Pourquoi sacrifier notre industrie énergivore sans que le climat n’en retire le moindre bénéfice ? Industriels, responsables du secteur énergétique, décideurs politiques et économistes ont planché sur cette épineuse question lors d’un congrès consacré à l’avenir énergétique de l’Europe. L’événement était organisé à l’occasion du vingtième anniversaire du think tank Bruegel, en collaboration avec la Banque Nationale.

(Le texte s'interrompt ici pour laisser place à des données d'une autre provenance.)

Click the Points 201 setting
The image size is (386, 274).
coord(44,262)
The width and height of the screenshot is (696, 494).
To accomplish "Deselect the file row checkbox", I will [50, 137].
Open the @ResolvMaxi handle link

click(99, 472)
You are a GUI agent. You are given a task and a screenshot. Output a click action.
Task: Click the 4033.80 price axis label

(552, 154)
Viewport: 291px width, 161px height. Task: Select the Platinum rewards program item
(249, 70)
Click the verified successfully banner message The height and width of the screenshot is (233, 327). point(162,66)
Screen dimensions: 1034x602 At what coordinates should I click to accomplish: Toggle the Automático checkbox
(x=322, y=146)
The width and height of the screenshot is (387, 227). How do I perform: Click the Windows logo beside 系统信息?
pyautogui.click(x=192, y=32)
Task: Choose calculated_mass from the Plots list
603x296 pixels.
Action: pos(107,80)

Une triple menace mortelle plane sur l’industrie européenne. Les prix du gaz restent trois à quatre fois plus élevés en Europe qu’aux États-Unis. La Chine, autrefois un client important, s’est muée en un concurrent redoutable, qui inonde le marché européen de produits à bas prix. De plus, si on compare à l’internationale, l’industrie européenne doit composer avec la politique climatique la plus stricte au monde. Aujourd’hui, l’industrie énergivore, qui représente 15 à 20 % des émissions européennes, vacille et est au bord du gouffre.
Wouter Bleukx, directeur au sein du groupe chimique international Ineos, qui compte douze sites en Belgique, a donné le ton lors de l’événement du think tank Bruegel: « Jusqu’en 2015, nos investissements servaient principalement à croître. Depuis 2015, nous investissons surtout pour réduire les émissions à production égale. Aujourd’hui, nous essayons simplement d’atteindre la fin de l’année. La production chute très rapidement en Europe. Le taux d’utilisation des capacités est trop faible pour être rentable. Nous ne sommes plus compétitifs en raison du coût élevé de l’énergie.

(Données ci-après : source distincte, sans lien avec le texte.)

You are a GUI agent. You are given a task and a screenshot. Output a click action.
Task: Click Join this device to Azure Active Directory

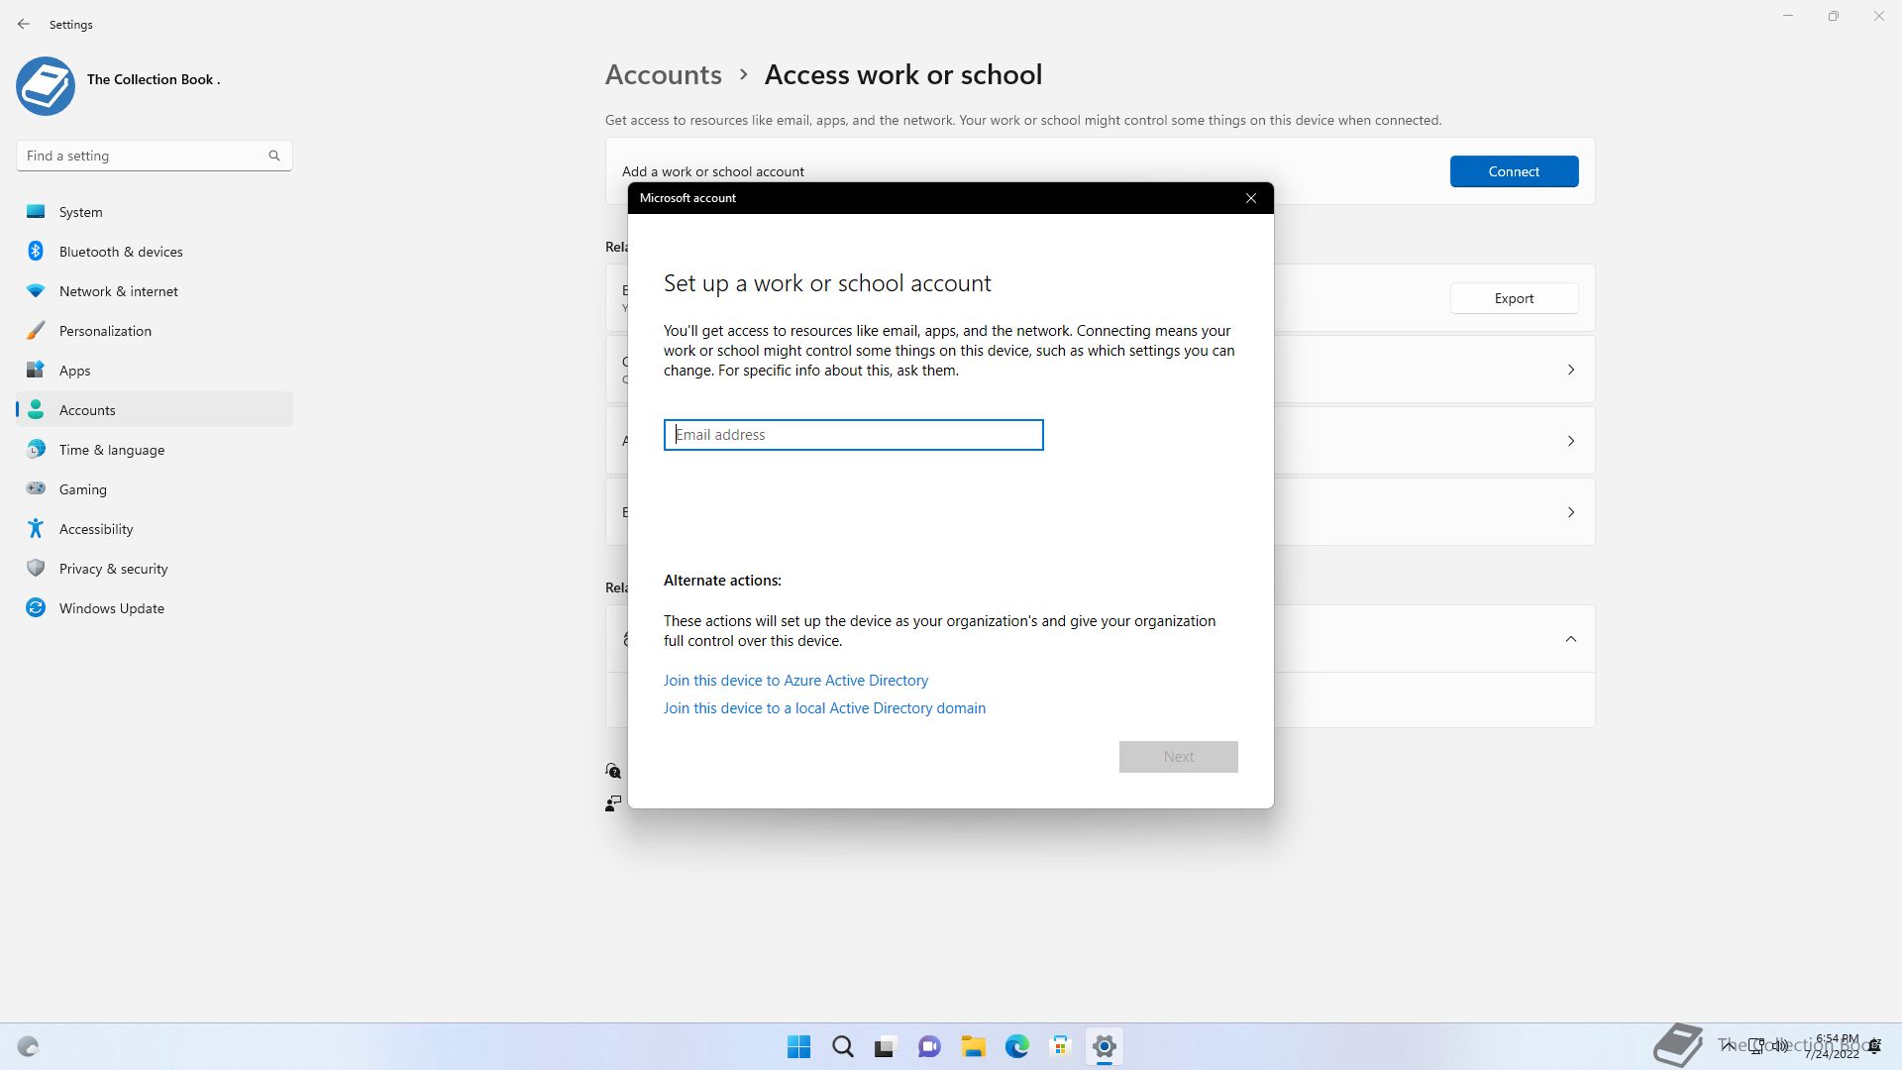[795, 681]
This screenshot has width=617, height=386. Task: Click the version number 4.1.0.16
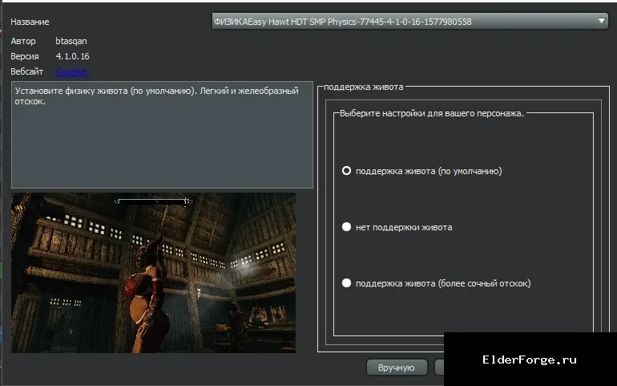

L’électricité coûte en Europe au moins deux fois plus cher qu’aux États-Unis. Le gaz naturel y est trois à quatre fois moins cher. Nous le ressentons chaque jour, car nous opérons sur des marchés internationaux. À cela s’ajoute le fait que nous supportons en Europe les coûts carbone les plus élevés. Nous avons en Belgique une usine qui produit du PVC. Si nous la déplacions aux États-Unis, nous économiserions 70 millions d’euros, dont 50 millions dus aux prix de l’énergie plus élevés et 20 millions à un prix du carbone plus élevé. »
L’Europe ne réduit pas son empreinte carbone en démantelant son industrie.

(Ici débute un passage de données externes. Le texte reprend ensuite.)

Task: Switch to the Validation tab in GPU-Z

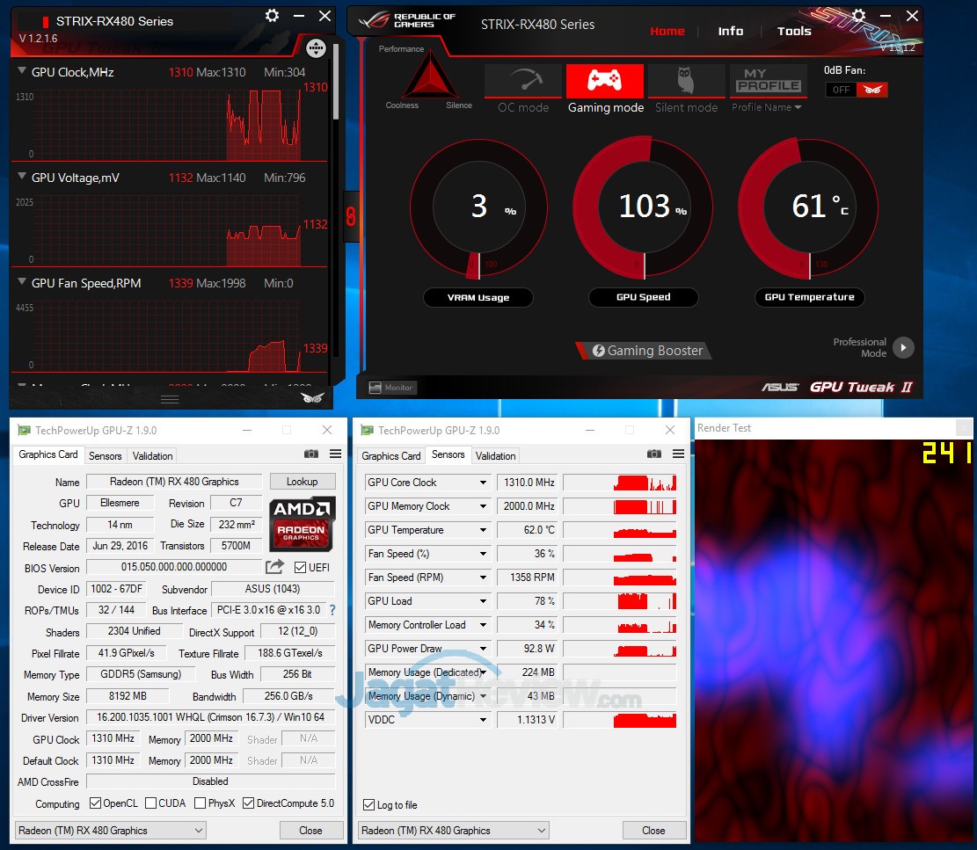Action: click(151, 456)
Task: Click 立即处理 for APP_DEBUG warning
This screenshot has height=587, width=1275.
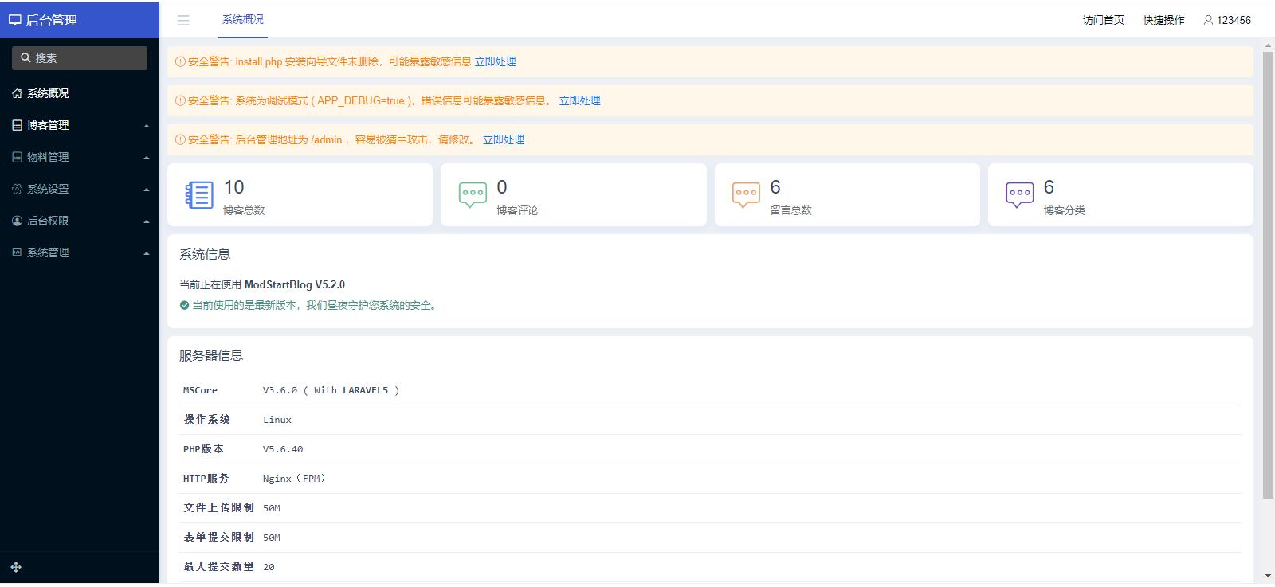Action: tap(579, 100)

Ces dernières années, l’Europe est passée d’exportateur de plastiques à importateur. « Et cela ne fait pas avancer le climat », explique Wouter Bleukx. « Les importations américaines sont deux fois plus carbonées, les importations chinoises trois fois plus. L’Europe ne réduit donc pas son empreinte carbone en démantelant son industrie : elle l’augmente, car l’essor des importations américaines et chinoises rend notre consommation plus carbonée. Nous nous voilons la face. »
Bouffée d’oxygène et soutien
L’industrie européenne est écrasée entre les États-Unis et la Chine. Les premiers bénéficient de prix de l’énergie bas et le président Donald Trump y protège l’industrie contre la concurrence déloyale. La Chine, elle, accélère le développement de sa capacité pétrochimique grâce à des subventions publiques massives.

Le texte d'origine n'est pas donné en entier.